Ehrenpräsident kassierte 74 000 Euro
Hamelner Schützenverein stellte gegen Geld Sachkundenachweise aus
HANNOVER – Im Prozess um illegale Geschäfte mit Waffenbesitzkarten hat die Verteidigung Freisprüche für die drei Vorstandsmitglieder eines Hamelner Schützenvereins gefordert. Dem 60-jährigen Ehrenpräsidenten des Schießsportclubs wird besonders schwere Bestechlichkeit vorgeworfen. Er soll in 53 Fällen Männern und Frauen zu Unrecht Sachkunde-Nachweise ausgestellt haben, die für den Erwerb großkalibriger Waffen notwendig sind. Nach Überzeugung der Staatsanwaltschaft kassierte er dafür in der Regel 1560 Euro pro Anwärter, insgesamt von 2013 bis 2016 rund 74 000 Euro. Der italienische Gastronom bestreitet die Vorwürfe. Der ehemalige erste Vorsitzende des Vereins – ein 53-jähriger Rechtsanwalt – sowie der 39 Jahre alte frühere Vize-Chef müssen sich wegen Beihilfe verantworten.

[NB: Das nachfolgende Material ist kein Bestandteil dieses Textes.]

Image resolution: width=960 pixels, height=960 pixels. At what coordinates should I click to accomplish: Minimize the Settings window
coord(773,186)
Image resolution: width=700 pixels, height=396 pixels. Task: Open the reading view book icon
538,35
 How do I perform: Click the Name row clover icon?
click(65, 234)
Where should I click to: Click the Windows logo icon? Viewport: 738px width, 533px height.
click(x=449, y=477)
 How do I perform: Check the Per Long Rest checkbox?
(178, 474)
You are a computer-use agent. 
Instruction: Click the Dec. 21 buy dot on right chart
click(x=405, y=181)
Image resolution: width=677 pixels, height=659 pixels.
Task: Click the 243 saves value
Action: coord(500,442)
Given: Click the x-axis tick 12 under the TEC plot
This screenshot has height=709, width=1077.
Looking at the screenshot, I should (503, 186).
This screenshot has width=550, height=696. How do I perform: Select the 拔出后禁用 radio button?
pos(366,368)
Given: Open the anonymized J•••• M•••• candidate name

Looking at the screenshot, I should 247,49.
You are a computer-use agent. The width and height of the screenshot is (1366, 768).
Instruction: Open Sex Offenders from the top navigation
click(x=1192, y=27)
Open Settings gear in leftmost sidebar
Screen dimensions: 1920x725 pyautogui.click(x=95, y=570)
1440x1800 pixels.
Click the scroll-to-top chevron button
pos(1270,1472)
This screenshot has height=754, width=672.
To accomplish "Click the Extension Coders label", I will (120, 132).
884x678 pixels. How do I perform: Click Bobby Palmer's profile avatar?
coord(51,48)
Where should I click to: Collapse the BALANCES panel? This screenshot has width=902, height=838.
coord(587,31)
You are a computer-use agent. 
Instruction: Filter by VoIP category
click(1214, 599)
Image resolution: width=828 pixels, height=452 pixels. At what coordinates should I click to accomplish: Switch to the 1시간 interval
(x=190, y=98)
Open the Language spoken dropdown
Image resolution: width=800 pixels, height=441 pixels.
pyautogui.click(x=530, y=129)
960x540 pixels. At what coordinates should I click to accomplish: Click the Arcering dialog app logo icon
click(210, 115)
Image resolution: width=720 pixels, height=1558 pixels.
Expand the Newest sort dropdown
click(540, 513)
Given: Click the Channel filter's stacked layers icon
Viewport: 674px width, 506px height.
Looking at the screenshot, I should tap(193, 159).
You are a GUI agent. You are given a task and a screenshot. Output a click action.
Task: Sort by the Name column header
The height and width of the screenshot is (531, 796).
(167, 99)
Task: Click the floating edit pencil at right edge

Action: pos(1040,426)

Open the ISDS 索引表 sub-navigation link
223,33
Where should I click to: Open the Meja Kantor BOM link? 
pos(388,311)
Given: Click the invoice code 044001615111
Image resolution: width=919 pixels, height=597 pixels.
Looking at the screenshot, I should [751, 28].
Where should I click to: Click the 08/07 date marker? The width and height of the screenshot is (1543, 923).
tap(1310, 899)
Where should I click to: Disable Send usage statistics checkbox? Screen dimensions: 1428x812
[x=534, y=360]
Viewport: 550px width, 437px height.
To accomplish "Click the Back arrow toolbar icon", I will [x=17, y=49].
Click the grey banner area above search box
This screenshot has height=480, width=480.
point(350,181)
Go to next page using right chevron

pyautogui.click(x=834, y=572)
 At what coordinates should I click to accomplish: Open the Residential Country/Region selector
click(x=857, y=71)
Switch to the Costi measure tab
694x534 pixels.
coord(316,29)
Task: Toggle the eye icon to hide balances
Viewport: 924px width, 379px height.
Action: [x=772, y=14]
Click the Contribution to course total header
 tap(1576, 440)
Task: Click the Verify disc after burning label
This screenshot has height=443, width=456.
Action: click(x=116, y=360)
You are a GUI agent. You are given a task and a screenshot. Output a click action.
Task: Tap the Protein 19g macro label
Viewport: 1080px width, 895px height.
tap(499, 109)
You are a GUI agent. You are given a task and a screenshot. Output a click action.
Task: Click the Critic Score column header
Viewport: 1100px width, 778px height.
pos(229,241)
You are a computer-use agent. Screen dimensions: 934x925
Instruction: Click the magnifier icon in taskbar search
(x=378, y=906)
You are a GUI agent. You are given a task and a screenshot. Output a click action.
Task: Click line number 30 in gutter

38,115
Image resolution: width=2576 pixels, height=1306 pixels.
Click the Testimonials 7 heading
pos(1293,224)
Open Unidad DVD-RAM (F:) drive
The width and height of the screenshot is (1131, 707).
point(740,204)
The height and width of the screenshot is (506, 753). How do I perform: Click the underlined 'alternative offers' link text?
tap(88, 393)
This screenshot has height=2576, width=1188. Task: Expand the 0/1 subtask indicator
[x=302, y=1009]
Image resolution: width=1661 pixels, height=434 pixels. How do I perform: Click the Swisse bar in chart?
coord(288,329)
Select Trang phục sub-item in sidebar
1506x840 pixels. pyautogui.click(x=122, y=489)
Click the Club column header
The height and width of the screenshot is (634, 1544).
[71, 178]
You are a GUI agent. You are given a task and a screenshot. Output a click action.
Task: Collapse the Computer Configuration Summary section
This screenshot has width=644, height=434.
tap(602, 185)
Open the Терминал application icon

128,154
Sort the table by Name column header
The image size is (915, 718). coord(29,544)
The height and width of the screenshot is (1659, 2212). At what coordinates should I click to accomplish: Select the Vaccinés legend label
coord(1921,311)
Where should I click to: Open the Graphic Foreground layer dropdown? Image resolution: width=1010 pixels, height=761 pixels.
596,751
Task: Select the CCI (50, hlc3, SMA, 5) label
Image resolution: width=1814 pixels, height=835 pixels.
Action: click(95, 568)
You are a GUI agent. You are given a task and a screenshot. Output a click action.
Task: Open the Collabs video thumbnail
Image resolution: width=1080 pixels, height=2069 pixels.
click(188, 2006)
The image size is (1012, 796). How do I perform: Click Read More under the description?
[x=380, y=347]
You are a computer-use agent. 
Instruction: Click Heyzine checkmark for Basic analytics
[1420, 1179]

Der Ehrenpräsident eines Schützenvereins sei kein Amtsträger, deshalb könne er auch nicht wegen Bestechlichkeit angeklagt werden, argumentierte der Rechtsanwalt des 60-Jährigen, Dirk Schoenian am Donnerstag. Für den Sachkunde-Nachweis hätten die Hobby-Schützen eigentlich ein Jahr Mitglied im Verein sein und bestimmte Schießübungen sowie eine theoretische Prüfung absolvieren müssen. Ein Großteil der Interessenten legte den Ermittlungen zufolge aber keine Prüfung ab. Die Staatsanwaltschaft hatte fünfeinhalb Jahre für den 60-Jährigen gefordert. Für den 59-jährigen Mitangeklagten hielt sie Bewährungsstrafen von 21 Monaten, für den 39-jährigen von 15 Monaten für angemessen.
Der Hauptangeklagte sitzt seit Mai 2016 wegen Fluchtgefahr in Untersuchungshaft Das Urteil wird am Freitag erwartet.